-- Opening Marker --

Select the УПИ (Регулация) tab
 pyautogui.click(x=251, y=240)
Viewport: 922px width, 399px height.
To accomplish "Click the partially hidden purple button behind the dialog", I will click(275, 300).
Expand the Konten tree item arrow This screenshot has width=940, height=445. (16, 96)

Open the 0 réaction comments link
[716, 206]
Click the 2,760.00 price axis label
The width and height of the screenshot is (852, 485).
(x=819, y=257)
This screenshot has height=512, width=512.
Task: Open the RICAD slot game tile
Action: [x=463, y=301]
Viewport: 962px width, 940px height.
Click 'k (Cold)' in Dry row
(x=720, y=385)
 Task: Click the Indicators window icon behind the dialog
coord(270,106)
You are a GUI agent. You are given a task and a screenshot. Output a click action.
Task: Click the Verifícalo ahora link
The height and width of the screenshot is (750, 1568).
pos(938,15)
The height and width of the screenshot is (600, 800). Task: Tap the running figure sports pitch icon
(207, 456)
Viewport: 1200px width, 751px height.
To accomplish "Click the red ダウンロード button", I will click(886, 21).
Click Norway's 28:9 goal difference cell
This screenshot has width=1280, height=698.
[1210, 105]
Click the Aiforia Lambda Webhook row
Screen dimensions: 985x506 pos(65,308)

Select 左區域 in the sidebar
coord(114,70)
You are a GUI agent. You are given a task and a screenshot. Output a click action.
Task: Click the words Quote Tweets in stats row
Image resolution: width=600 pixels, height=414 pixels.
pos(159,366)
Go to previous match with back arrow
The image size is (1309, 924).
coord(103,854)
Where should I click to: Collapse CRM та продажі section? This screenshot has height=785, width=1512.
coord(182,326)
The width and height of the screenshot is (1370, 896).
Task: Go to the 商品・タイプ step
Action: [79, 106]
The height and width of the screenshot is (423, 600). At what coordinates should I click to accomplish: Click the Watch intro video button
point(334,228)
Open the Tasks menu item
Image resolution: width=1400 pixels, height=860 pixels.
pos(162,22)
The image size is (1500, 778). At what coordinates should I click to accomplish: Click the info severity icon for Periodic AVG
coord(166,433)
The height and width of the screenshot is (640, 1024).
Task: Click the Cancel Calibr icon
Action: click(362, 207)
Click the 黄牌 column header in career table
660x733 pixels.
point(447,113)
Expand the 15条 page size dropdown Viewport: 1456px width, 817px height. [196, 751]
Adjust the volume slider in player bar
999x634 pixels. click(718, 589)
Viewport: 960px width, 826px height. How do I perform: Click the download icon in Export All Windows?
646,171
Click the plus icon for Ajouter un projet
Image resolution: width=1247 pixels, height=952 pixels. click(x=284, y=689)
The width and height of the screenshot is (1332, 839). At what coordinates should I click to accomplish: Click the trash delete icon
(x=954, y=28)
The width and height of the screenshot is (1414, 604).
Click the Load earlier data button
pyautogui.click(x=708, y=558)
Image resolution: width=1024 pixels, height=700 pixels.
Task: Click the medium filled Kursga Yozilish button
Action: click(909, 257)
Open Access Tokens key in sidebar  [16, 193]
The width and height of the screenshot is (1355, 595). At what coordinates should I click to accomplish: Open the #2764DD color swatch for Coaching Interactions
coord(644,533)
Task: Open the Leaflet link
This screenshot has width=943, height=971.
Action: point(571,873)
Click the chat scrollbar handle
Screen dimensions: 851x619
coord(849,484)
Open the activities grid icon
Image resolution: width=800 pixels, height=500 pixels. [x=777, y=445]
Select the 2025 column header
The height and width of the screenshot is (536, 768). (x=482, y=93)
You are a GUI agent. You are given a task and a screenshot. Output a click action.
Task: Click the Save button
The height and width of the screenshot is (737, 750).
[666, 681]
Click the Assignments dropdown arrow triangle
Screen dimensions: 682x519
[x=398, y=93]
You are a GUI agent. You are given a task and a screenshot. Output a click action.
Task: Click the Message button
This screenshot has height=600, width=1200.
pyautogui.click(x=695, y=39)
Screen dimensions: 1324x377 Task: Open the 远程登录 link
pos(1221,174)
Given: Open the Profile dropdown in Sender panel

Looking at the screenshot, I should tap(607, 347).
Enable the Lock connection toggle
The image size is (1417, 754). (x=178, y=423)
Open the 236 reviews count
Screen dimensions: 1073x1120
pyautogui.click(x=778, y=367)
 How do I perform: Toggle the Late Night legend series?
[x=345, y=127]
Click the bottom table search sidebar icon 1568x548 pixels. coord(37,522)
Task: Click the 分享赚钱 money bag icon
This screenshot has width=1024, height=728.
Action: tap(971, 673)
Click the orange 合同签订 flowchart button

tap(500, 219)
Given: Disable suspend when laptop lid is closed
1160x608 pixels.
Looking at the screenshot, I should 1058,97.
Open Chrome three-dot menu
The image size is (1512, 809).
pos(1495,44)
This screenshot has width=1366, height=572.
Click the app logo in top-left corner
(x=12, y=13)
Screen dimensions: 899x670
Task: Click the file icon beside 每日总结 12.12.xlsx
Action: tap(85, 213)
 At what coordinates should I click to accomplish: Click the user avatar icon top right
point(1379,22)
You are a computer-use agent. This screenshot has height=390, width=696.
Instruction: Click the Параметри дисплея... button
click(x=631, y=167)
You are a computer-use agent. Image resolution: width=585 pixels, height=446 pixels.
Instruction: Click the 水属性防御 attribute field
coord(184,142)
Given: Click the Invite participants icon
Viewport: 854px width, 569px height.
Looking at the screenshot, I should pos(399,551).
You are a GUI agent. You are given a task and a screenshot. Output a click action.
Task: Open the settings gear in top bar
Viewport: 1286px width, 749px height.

-- Closing Marker --

◆ **Work request**: Make a list of all lines in the data that contain "computer".

◆ **Output**:
You are a computer-use agent. This screenshot has height=390, width=696.
You are a computer-use agent. Image resolution: width=585 pixels, height=446 pixels.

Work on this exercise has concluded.